Konghou, Wade-Giles romanisering k'ung-hou, Chinees meersnarig tokkelinstrument van de harp familie. De klankkast van een konghou lijkt op die van een pipa. Aan weerszijden van de klankkast is een rij bruggen waarover 36 tot 44 snaren gespannen zijn. Een apparaat dat aan de bruggen is bevestigd, coördineert de twee groepen snaren in bewegingen van drukken, kneden, trillen en glijden. Het bereik omvat gewoonlijk vijf en een half octaaf, ongeveer gecentreerd op de middelste C. De muziek wordt gekenmerkt door spanningsveranderende verfraaiingen, glissando's, arpeggioakkoorden en registercontrasten. In zijn hoogtijdagen bestond het in drie hoofdtypen, de verticale, de horizontale en de fenikskop.

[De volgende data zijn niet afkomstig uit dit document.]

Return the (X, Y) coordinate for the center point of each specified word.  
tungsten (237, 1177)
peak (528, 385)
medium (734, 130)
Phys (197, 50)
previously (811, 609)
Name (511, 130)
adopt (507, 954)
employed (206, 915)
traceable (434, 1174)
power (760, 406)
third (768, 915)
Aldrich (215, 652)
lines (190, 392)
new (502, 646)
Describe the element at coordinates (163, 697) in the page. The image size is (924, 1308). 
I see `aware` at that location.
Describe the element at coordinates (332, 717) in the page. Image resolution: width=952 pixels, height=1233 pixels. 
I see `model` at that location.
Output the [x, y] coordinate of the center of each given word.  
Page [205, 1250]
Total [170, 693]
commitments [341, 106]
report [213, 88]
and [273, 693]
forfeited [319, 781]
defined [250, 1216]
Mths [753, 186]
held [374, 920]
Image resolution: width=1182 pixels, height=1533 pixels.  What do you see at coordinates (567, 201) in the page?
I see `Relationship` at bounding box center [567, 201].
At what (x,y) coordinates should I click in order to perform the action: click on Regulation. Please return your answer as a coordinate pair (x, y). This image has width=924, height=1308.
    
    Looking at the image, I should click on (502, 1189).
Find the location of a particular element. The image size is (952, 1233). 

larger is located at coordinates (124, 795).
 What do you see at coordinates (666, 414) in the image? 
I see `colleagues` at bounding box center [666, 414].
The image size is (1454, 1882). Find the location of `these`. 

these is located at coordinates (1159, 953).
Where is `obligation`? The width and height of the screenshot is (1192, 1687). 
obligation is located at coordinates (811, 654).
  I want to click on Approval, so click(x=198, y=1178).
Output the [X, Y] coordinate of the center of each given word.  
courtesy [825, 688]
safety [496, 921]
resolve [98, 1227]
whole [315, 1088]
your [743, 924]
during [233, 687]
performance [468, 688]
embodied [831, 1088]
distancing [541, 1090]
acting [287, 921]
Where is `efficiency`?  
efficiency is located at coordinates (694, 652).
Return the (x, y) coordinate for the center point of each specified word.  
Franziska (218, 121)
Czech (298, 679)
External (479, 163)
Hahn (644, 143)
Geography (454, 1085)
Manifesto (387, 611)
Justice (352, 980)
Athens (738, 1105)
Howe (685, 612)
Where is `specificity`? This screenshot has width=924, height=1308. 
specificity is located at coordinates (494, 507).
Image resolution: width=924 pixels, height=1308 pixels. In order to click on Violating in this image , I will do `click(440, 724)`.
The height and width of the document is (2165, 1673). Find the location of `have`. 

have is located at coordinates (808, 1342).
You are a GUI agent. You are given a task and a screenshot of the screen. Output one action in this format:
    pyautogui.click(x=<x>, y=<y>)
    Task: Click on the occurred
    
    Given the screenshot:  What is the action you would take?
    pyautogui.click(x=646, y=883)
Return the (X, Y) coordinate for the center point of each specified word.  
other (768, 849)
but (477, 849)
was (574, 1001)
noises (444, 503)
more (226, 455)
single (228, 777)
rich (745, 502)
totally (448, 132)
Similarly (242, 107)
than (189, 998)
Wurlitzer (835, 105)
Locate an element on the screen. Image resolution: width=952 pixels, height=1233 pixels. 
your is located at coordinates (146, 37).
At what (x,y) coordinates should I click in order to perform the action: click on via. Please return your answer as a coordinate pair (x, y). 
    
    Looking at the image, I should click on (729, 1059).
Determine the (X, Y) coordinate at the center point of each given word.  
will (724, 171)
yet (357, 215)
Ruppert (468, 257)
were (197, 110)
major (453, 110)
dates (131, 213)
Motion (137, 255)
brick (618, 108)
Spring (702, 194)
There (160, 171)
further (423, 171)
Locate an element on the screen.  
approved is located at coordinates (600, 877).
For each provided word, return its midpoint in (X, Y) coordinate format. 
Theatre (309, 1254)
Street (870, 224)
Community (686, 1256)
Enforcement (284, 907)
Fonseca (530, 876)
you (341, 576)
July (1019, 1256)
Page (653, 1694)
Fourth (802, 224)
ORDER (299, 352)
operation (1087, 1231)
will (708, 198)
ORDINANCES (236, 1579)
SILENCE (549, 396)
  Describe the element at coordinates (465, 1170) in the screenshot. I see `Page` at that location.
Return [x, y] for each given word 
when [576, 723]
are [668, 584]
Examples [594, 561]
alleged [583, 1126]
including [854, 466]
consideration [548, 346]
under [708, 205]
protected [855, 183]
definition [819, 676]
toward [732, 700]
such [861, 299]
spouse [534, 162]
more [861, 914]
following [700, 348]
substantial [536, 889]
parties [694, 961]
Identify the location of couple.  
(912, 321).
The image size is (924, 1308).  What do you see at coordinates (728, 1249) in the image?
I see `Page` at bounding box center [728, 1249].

De konghou werd aanvankelijk verondersteld te zijn verschenen in de Han-periode (206 period bc–advertentie 220), maar verschillende voorbeelden van vroege konghous—sommigen dateren uit ongeveer 1000 bc- zijn inmiddels opgegraven. Het was een populair orkest- en solo-instrument tot ongeveer de 14e eeuw, toen zijn populariteit afnam en het vrijwel verdween. Het begon te worden gereproduceerd in het midden van de 20e eeuw en werd gebruikt door verschillende traditionele orkesten.
Uitgever: Encyclopedie Britannica, Inc.